Based on this reasoning, one possible way to measure tax fairness would be on the basis of relative additions to aggregate social wealth.  Under such a definition, people who contribute less to social wealth would be required to make up for the deficit by paying more in taxes, while those who contribute most to social wealth would be rewarded by lower taxes.  Put another way, fairness would require that high income earners be taxed less than low income earners.  The former have already made a disproportionate positive contribution to social welfare.

Of course, as with the per capita tax, a regressive income tax would require considerable downsizing of government.  Such a tax simply could not finance the current government.  Once again, the size of government and the practical ability to have tax fairness are inextricably linked.  But that practical consideration aside, a fairness argument for a regressive income tax that rests on economic reasoning, unlike the Obama, Sanders, and Clinton fairness arguments, at least has an analytical grounding.  It would be interesting to learn how they would respond to the argument.

In that regard, I will myself volunteer one necessary exception to the general conclusion.  The exception owes to the fact that many high income earners today derive their high incomes not from contributing to aggregate wealth but rather by using the machinery of government to expropriate the wealth created by others.  Rent seeking can be very lucrative.  Thus, if “paying one’s fair share” in taxes is inversely related to one’s contribution to social wealth, these high income rent seekers should be taxed at a 100% marginal rate.  Given that the Democratic left has its own set of favored rent seekers, however, I am not sure that Obama, Sanders, and Clinton could even agree to this exception.

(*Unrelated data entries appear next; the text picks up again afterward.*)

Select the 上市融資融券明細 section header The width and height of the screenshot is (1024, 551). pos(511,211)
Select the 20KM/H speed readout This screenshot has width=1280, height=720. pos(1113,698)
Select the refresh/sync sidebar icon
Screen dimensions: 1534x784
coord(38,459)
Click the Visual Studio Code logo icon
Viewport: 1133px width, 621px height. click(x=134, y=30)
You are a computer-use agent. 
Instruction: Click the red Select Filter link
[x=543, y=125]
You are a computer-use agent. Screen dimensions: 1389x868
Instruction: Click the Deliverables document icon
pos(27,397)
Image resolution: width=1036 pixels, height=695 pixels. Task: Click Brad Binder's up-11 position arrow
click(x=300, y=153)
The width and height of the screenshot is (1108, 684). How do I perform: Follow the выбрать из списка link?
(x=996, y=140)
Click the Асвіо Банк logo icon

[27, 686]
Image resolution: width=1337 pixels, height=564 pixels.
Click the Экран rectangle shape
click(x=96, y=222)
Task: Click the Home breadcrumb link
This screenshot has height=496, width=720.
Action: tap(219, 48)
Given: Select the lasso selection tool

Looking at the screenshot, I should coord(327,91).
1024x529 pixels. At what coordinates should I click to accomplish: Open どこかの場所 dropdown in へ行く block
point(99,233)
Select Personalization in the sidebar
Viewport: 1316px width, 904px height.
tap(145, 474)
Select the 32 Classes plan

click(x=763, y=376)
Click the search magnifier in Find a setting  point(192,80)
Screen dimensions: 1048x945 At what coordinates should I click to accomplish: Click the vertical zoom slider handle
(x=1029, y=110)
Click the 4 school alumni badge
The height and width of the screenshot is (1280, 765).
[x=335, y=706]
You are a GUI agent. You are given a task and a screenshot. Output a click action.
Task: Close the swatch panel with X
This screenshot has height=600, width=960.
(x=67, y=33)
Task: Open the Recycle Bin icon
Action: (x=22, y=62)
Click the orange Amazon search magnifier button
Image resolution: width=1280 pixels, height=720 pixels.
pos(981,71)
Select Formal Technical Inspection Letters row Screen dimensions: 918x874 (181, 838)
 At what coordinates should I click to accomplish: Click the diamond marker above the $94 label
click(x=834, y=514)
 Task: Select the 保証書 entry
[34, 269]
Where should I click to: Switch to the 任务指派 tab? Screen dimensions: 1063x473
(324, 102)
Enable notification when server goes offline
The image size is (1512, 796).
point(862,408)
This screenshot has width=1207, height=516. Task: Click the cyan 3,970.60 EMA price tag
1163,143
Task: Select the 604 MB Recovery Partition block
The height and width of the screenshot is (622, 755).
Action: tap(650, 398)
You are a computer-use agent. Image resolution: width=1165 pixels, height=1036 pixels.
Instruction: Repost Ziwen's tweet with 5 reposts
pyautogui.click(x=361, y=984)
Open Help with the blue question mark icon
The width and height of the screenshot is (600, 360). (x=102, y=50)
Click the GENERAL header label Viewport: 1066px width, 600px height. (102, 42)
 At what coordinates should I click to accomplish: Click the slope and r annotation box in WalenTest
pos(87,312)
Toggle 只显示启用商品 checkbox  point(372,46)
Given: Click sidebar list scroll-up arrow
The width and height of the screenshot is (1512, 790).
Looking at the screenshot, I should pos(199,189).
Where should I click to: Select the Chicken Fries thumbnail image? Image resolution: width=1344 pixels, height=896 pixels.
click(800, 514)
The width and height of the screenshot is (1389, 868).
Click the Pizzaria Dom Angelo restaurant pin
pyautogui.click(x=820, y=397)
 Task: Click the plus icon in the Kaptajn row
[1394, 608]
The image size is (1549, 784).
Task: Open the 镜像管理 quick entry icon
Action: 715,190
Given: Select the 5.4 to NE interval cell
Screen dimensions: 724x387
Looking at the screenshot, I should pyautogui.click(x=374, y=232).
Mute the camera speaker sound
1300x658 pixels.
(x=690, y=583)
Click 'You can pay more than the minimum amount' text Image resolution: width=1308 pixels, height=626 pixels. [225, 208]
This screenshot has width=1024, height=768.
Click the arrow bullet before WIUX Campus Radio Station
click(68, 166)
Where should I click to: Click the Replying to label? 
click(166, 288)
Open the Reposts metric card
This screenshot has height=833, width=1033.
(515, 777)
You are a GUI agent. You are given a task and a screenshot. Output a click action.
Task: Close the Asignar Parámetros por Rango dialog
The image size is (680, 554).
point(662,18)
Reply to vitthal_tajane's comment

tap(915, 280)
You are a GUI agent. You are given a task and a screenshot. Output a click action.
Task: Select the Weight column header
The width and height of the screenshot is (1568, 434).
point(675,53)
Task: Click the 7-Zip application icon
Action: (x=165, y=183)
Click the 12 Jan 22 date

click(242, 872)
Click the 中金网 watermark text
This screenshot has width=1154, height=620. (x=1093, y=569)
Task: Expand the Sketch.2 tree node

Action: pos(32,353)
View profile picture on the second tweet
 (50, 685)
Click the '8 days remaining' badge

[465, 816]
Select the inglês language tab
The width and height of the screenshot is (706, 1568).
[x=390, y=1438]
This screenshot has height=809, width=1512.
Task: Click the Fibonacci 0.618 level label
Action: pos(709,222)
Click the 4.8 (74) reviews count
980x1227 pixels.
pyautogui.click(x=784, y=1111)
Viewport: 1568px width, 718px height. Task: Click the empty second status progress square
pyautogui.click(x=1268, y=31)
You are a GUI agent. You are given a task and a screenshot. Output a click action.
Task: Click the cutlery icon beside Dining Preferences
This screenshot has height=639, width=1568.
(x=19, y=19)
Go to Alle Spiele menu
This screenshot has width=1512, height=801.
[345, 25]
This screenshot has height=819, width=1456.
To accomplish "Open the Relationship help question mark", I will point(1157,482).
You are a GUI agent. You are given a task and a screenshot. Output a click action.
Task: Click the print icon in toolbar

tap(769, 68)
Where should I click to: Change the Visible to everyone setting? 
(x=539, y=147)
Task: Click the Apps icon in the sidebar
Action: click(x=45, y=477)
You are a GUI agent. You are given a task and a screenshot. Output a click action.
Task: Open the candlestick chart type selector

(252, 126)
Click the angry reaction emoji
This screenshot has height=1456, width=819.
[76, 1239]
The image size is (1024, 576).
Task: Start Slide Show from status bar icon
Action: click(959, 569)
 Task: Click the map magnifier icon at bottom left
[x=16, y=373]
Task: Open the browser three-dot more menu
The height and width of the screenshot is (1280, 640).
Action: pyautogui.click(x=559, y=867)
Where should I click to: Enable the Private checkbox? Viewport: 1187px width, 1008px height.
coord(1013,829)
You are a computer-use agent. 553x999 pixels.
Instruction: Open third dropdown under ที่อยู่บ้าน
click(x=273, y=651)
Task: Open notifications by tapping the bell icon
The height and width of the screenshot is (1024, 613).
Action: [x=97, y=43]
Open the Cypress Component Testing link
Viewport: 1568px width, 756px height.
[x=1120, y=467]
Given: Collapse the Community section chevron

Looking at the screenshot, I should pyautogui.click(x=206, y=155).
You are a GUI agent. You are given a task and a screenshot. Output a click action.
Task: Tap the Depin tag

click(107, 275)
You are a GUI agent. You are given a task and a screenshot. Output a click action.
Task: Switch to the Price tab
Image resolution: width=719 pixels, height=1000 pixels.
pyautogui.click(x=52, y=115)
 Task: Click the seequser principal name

To be sure, I write all of the above with a considerable amount of tongue in cheek.  I stand by the larger point, however, that tax “fairness” is hardly a known parameter, and that one can construct ethical and/or syllogistic arguments leading to completely opposite conclusions as to what is fair.  In view of this conundrum, it seems to me that we all would be better served if politicians and policy makers purged “fairness” from their thinking (and speeches) and simply focused on a tax system that finances essential government functions in the most efficient manner possible and impedes economic vitality and long-term growth as little as possible.  I suspect that, in a prosperous and growing economy, questions of “fairness” will lose much of their political cachet and recede to the academic lounges where they belong.